Mais aussi authentiques que soient les actions de Beresford, il y a un problème quand il s'agit de relier sa nuit de jet de peinture à Melton Mowbray avec l'origine de peindre la ville en rouge: L'expression n'est apparue sur papier qu'en juillet 1883, près d'un demi-siècle après la nuit de Beresford sur les tuiles. Non seulement cela, mais sa première trace écrite ne provient pas d'un journal local du Leicestershire, mais de Le New York Times:

« M. James Hennessy a proposé que tout le corps se rende immédiatement à Newark et se saoule … Puis le Les démocrates ont chargé les tramways, et étant emportés dans Newark ont ​​procédé, pour utiliser leur propre métaphore, à « peindre le ville rouge.'"

Les événements du 6 avril 1837 auraient-ils vraiment pu inspirer une expression qui non seulement a traversé l'Atlantique, mais que personne n'a cherché à imprimer avant 50 ans? Cela semble peu probable - et à la place, plusieurs théories plus simples ont été proposées.

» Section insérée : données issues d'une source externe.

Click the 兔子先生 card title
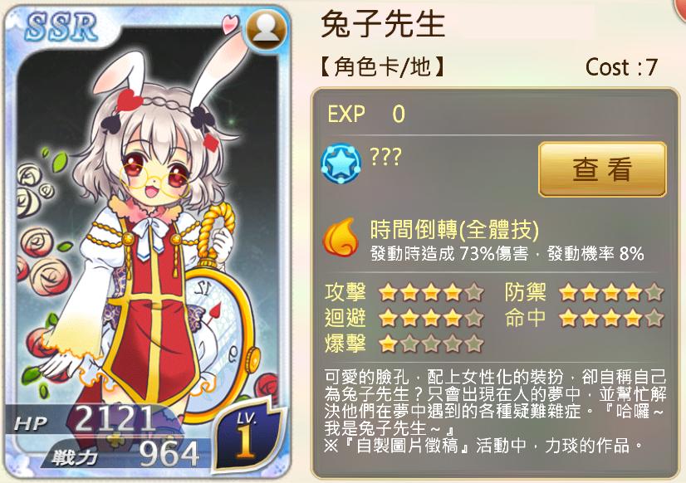This screenshot has width=686, height=483. 383,23
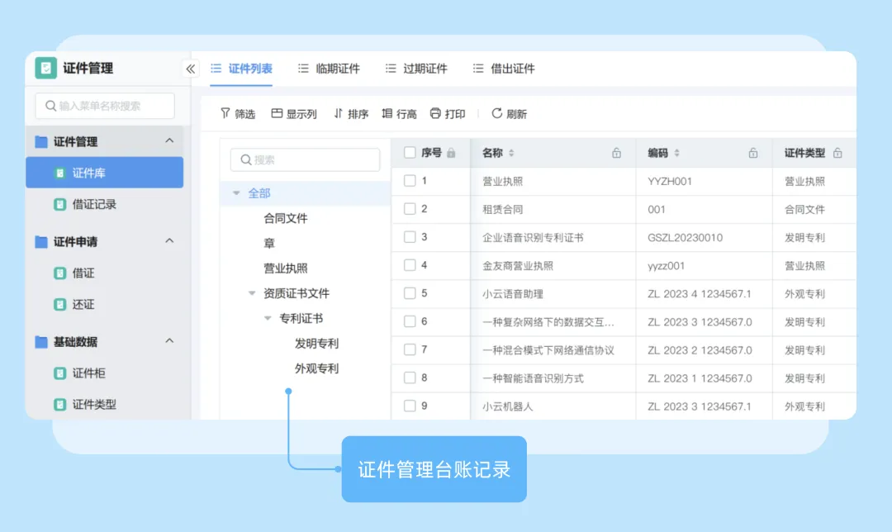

Peut-être peindre la ville en rouge fait allusion à la rougeur du visage ou du nez d'un buveur, ou bien au sang versé lors de bagarres ou de disputes dans des bars ivres? Peut-être fait-il allusion à la couleur rouge vif des feux d'artifice de célébration, ou aux fêtards qui veillent si tard qu'ils voient à l'aube? Ou peut-être est-ce une référence aux quartiers rouges ombragés, ou aux yeux rouges et lugubres des gros buveurs ou des fêtards? Ce sont toutes des théories plausibles. Mais jusqu'à ce que d'autres preuves écrites soient découvertes, tout ce que nous pouvons présumer, c'est que l'expression peindre la ville en rouge est apparu pour la première fois dans l'argot américain du milieu à la fin du XIXe siècle, avant de gagner progressivement en popularité ailleurs. Et que le marquis de Beresford littéralement « peindre une ville en rouge » soit sa véritable inspiration ou non, c'est toujours une superbe note étymologique.